Answer: P(z > 5) is a very, very tiny number, practically 0. Explain
This is a question about how likely something is to happen when it's super far away from the average, using a special table called a Z-table to find probabilities. . The solving step is:

1. First, let's think about what "P(z > 5)" means. It's asking for the chance that our special number 'z' (which usually hangs around 0, like an average) is bigger than 5. Imagine a hill shaped like a bell. Most of the numbers are near the middle (0). As you go further away from the middle, the hill gets super flat, meaning there's very, very little chance of finding numbers way out there.

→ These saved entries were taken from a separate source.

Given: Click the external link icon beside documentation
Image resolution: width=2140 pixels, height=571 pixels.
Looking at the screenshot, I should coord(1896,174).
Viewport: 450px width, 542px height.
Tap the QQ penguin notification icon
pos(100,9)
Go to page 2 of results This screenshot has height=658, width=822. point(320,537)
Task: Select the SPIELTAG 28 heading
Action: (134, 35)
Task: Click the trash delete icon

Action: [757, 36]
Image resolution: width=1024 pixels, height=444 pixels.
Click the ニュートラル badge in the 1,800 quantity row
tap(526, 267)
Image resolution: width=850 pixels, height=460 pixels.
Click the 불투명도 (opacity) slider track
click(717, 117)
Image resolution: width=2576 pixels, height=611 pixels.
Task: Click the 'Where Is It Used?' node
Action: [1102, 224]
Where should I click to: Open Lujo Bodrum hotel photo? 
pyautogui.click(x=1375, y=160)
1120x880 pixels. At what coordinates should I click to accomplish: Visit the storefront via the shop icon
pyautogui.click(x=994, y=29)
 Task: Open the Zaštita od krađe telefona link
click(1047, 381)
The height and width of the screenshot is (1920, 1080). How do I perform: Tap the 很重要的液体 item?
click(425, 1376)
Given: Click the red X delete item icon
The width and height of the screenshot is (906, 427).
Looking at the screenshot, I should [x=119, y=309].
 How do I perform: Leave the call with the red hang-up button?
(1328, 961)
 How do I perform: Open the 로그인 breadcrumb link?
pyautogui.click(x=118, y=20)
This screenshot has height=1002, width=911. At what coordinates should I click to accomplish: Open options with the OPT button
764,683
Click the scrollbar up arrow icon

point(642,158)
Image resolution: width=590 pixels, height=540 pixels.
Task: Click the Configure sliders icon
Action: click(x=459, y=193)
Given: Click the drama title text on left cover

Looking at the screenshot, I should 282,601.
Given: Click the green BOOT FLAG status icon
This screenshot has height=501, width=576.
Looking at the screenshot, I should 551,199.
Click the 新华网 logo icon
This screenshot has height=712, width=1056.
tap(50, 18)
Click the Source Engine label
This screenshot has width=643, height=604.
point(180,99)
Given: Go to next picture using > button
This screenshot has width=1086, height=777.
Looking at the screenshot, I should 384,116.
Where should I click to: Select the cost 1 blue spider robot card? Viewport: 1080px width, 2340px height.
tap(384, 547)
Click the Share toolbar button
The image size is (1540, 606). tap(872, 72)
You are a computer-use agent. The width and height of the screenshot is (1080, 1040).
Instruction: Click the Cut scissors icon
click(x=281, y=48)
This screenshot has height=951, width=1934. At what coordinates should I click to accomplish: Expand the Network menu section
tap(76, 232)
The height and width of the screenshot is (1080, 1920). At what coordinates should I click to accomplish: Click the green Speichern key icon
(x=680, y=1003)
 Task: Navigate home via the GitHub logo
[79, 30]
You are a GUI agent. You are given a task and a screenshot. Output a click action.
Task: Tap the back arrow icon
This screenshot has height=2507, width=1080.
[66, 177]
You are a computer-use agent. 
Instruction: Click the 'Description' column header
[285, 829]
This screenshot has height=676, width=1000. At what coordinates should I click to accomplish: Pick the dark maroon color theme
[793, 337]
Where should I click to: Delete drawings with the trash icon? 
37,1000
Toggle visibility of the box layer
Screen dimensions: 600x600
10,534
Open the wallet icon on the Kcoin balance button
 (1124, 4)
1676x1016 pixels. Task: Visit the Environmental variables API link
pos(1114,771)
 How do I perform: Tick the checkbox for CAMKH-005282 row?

2. Our Z-table (like Table 3 in your Appendix I) usually tells us how much "stuff" (probability) is *below* a certain number. So, if we looked up '5' in the table, it would tell us P(z < 5), which is the chance 'z' is *smaller* than 5.
3. Since the total chance of *anything* happening is 1 (or 100%), if we want the chance of 'z' being *bigger* than 5, we can just take the whole thing (1) and subtract the chance of 'z' being *smaller* than 5. So, P(z > 5) = 1 - P(z < 5).
4. Now, let's look at a Z-table for z = 5. Most Z-tables don't even go up to 5! That's because 5 is *super* far from the middle (0). When you look at values like z=3 or z=4, the probability P(z < z_value) is already extremely close to 1 (like 0.9987 or 0.9999).
5. If z=5, the chance of being *less* than 5, P(z < 5), is practically 1. It's almost certain that 'z' will be less than 5, because 5 is so incredibly far out on the right side of our bell-shaped hill.
6. So, if P(z < 5) is practically 1, then P(z > 5) = 1 - (practically 1) = (practically 0). It's an incredibly small chance, almost impossible!